Glitches on First Day, But No Furloughs for Those on Obamacare Operations

WASHINGTON – A crucial portion of the Affordable Care Act intended to provide options for those seeking health insurance received a rocky launch on Tuesday amid computer glitches and customer confusion.

But the introduction of the exchanges, officially known as the Health Insurance Marketplace, also drew more public interest than predicted, leading proponents to point to significant interest in the program.

The Department of Health and Human Services reported more than 2.8 million people sought information from the federal exchange about obtaining health insurance on the first day of activity with most contacting the operation’s website –

The system encountered numerous problems on its opening day. The substantial internet traffic on the website for the federally run exchange that serves residents in more than 30 states tended to bog down, resulting in error messages and lengthy waiting periods.

For an extended period of time on opening day those looking to use the federal website were advised, “We have a lot of visitors on our site right now and we're working to make your experience here better. Please wait here until we send you to the login page. Thanks for your patience!"

State-run exchanges also reportedly attracted heavy traffic and technological problems. In Kentucky, one of 17 states that run their own programs, those attempting to tap onto the site Kynect.Ky.Gov to get health insurance encountered difficulties logging on. For much of the day, the website exhibited a yellow box urging "patience and continued support" from those attempting to navigate their way through the confusion.

Some of the issues were ironed out. Kentucky wound up with 58,000 unique visitors on the first day. Almost 2,000 applications were started and almost 1,250 individuals without health insurance had signed up by the close of business.

Earlier on in the process it was determined that small businesses and residents of Washington, D.C., would have to wait to enroll beyond the Tuesday launch because of technical setbacks. Federal and state officials handling the complex communications system conducted numerous tests in the days leading up to the launch and offered assurances that it would be ready by the Oct. 1 deadline. It’s not fully established whether the glitches were the result of heavy traffic or flawed designs.

Still, it can’t be blamed on a lack of staff as furloughs didn’t affect these workers.

The Marketplace was opened Tuesday even though the federal government is experiencing a partial shutdown, resulting from the inability of Congress to adopt a spending package for the new fiscal year that began on Oct. 1. The stalemate stems from the desire of Republican lawmakers to defund Obamacare, or at least postpone it for a year, citing public discontent with the new law. Democrats in the Senate have rejected that position and demanded that the House send the upper chamber a “clean” spending package, also known as a continuing resolution.

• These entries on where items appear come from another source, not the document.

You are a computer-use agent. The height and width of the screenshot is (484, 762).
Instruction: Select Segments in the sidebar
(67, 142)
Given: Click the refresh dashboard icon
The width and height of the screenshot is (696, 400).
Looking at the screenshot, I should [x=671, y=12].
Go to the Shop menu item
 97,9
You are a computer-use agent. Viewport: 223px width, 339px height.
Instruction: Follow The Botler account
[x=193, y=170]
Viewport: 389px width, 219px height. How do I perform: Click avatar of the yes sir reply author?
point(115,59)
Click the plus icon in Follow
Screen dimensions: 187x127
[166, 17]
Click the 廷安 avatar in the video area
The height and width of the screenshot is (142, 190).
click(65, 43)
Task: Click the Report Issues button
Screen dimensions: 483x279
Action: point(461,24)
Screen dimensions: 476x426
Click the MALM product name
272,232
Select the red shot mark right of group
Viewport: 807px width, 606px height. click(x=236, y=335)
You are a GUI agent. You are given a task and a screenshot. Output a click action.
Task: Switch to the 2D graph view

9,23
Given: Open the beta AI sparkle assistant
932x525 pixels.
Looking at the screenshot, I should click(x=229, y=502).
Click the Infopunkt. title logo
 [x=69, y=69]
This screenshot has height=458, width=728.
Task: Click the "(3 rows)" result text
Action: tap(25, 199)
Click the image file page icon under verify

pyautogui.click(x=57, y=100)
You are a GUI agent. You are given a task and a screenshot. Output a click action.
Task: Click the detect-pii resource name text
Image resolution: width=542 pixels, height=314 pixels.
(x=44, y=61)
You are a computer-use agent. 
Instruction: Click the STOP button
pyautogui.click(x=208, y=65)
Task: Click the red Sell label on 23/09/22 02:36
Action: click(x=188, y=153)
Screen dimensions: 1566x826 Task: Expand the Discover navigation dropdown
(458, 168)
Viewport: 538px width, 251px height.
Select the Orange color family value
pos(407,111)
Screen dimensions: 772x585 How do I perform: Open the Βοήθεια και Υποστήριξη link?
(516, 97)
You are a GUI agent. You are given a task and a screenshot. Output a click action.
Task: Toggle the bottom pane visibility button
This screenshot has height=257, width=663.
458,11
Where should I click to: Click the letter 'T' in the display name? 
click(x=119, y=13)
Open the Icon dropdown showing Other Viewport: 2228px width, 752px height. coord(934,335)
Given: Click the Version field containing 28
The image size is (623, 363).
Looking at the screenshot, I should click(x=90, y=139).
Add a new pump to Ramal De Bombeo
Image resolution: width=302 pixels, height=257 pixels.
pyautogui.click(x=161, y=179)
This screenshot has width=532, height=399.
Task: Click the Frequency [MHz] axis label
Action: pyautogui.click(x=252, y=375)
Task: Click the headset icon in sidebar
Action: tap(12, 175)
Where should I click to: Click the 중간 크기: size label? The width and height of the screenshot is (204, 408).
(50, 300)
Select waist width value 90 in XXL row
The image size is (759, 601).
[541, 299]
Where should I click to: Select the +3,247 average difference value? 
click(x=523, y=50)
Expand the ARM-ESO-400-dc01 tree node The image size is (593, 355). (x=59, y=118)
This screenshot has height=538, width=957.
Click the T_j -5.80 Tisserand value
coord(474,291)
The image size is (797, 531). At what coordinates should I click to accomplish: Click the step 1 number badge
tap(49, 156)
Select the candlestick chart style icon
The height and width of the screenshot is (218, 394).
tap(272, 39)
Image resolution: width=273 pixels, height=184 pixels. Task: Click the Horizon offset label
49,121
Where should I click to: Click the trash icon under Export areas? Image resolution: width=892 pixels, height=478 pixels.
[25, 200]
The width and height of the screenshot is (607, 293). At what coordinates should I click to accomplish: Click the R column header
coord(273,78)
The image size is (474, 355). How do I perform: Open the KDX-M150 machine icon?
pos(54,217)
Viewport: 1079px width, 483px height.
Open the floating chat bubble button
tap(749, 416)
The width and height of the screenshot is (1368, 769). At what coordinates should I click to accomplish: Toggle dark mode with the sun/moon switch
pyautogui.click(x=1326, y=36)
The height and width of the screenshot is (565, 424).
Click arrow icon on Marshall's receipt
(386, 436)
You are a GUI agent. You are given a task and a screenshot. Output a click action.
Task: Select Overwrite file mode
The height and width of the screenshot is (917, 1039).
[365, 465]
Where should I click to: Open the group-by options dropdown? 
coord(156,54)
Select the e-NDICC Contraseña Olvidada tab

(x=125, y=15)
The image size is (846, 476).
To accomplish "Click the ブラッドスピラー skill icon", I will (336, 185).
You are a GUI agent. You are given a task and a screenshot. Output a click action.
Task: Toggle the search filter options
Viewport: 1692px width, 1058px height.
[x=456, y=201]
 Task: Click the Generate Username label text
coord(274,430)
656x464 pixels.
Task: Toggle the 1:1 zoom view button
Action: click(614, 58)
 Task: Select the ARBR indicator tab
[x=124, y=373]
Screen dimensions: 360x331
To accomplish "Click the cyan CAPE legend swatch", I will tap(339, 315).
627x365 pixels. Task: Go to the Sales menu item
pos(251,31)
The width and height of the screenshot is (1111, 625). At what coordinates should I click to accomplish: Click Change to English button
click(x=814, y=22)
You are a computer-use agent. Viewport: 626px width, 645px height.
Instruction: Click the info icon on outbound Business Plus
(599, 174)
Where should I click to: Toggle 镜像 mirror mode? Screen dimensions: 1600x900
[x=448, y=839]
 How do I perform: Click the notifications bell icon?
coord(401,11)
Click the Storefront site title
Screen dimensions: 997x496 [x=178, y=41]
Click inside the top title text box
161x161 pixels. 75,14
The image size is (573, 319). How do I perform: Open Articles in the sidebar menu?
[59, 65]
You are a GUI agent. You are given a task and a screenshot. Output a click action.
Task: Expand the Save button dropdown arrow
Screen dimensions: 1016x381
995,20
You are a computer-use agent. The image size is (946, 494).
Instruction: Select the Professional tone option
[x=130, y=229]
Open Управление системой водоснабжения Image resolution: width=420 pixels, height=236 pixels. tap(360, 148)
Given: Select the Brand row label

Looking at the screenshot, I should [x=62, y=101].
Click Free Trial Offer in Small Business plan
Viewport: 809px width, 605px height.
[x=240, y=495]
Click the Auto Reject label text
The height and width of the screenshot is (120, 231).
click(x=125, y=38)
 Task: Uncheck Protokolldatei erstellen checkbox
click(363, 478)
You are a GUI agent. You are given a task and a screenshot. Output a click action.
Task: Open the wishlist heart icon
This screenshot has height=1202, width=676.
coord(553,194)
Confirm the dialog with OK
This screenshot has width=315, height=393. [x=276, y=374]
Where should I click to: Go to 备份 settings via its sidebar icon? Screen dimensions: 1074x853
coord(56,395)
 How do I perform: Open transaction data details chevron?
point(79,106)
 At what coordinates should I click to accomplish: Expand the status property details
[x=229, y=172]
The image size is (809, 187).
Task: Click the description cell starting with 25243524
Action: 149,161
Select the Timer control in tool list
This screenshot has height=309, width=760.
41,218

About 800,000 federal workers were furloughed on Tuesday because of the congressional dispute. Some services have been temporarily terminated until some agreement is reached.

The Health Insurance Marketplace was opened, and the navigators and assisters hired to guide consumers through the process remained on the job despite the shutdown because of the way Congress decided to fund the program.

When the Affordable Care Act passed Congress and was signed into law by Obama in 2010, it included a provision for a “permanent appropriation” -- meaning its 2014 budget was approved in a prior session of Congress and doesn't require re-approval. The Office of Management and Budget determined that operations under the Affordable Care Act could continue under the approved funding source.

Speaking on Obamacare Tuesday, the president maintained, “because of its funding sources, it’s not impacted by a government shutdown.”

Eventually, the Obama administration expects 7 million consumers to obtain health insurance through the exchanges. About 6 million applicants who find it difficult to pay for the mandated coverage will qualify for tax credits

President Obama acknowledged the numerous technical problems but also noted that the initial demand “exceeds anything that we had expected.”

“Now, like every new law, every new product rollout, there are going to be some glitches in the signup process along the way that we will fix,” he said. “I’ve been saying this from the start.  For example, we found out that there have been times this morning where the site has been running more slowly than it normally will.  The reason is because more than one million people visited before 7:00 in the morning.”

"This gives you a sense of how important this is to millions of Americans across the country, and that's a good thing," the president said.